(Reuters) – A former University of Mississippi student was sentenced on Thursday to six months in prison for his role in draping a noose and a flag with a Confederate symbol around the neck of a statue of the school’s first black student, U.S. officials said.
Graeme Phillip Harris, who is white, pleaded guilty in June to a misdemeanor charge of using the threat of force to intimidate black students and staff at the school in Oxford, Mississippi.
In February 2014, Harris and others hung a rope, along with an old version of the Georgia state flag featuring the Confederate battle symbol, around the neck of a campus statue of James Meredith, prosecutors said in a statement.
Under a plea deal, U.S. prosecutors agreed in June to drop a felony charge of conspiracy to violate civil rights, on which Harris had been indicted by a grand jury.
U.S. Judge Michael Mills in the Northern District of Mississippi also ordered that Harris be supervised for one year after his release.

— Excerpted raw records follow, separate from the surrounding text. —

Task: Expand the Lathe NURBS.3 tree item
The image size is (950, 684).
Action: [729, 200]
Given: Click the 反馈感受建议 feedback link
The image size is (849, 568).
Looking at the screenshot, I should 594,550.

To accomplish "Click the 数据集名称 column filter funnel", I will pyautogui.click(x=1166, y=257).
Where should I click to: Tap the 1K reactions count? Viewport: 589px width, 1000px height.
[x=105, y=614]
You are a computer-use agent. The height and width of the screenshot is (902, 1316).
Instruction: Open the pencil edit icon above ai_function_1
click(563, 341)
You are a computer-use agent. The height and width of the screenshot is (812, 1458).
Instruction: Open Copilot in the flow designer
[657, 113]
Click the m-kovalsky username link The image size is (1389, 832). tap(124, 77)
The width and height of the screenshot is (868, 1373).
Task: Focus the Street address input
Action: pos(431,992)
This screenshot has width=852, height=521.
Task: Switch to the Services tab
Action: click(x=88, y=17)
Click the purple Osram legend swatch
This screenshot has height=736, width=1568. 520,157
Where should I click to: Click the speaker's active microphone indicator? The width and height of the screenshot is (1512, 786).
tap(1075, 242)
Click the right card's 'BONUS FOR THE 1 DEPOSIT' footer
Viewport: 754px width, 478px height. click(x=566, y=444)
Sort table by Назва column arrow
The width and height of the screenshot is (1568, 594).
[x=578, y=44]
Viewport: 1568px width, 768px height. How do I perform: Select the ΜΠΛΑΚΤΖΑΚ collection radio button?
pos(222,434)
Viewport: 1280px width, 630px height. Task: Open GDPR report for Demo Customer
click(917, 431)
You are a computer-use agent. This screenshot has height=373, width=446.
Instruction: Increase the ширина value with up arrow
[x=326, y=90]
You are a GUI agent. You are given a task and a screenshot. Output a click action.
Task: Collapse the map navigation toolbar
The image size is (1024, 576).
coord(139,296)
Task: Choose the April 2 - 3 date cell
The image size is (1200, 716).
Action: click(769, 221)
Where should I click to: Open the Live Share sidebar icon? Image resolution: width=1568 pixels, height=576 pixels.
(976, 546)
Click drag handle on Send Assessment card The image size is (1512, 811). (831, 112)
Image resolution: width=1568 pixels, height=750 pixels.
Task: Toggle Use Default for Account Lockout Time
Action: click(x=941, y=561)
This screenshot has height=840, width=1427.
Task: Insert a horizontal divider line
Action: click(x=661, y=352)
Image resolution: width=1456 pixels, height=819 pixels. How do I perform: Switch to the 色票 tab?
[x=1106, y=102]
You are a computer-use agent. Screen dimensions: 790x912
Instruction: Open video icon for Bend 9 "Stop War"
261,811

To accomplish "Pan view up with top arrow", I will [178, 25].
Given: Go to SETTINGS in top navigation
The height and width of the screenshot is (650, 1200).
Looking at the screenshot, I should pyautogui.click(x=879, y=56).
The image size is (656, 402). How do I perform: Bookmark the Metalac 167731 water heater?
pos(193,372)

“Those who would use threats and intimidation to spread fear and hatred through our schools and workplaces should know that the Department of Justice will vigorously prosecute these cases,” Principal Deputy Assistant Attorney General Vanita Gupta, head of the Civil Rights Division, said in a statement.
David Hill, the attorney representing Harris, said he was disappointed his client had been sentenced to prison time for a misdemeanor.
“Though very disappointed in what the court has ordered for him, he (Harris) accepts it and is committed to moving forward, getting this drunken fraternity Saturday night behind him, and becoming the man and person he is committed to becoming,” Hill said in a statement.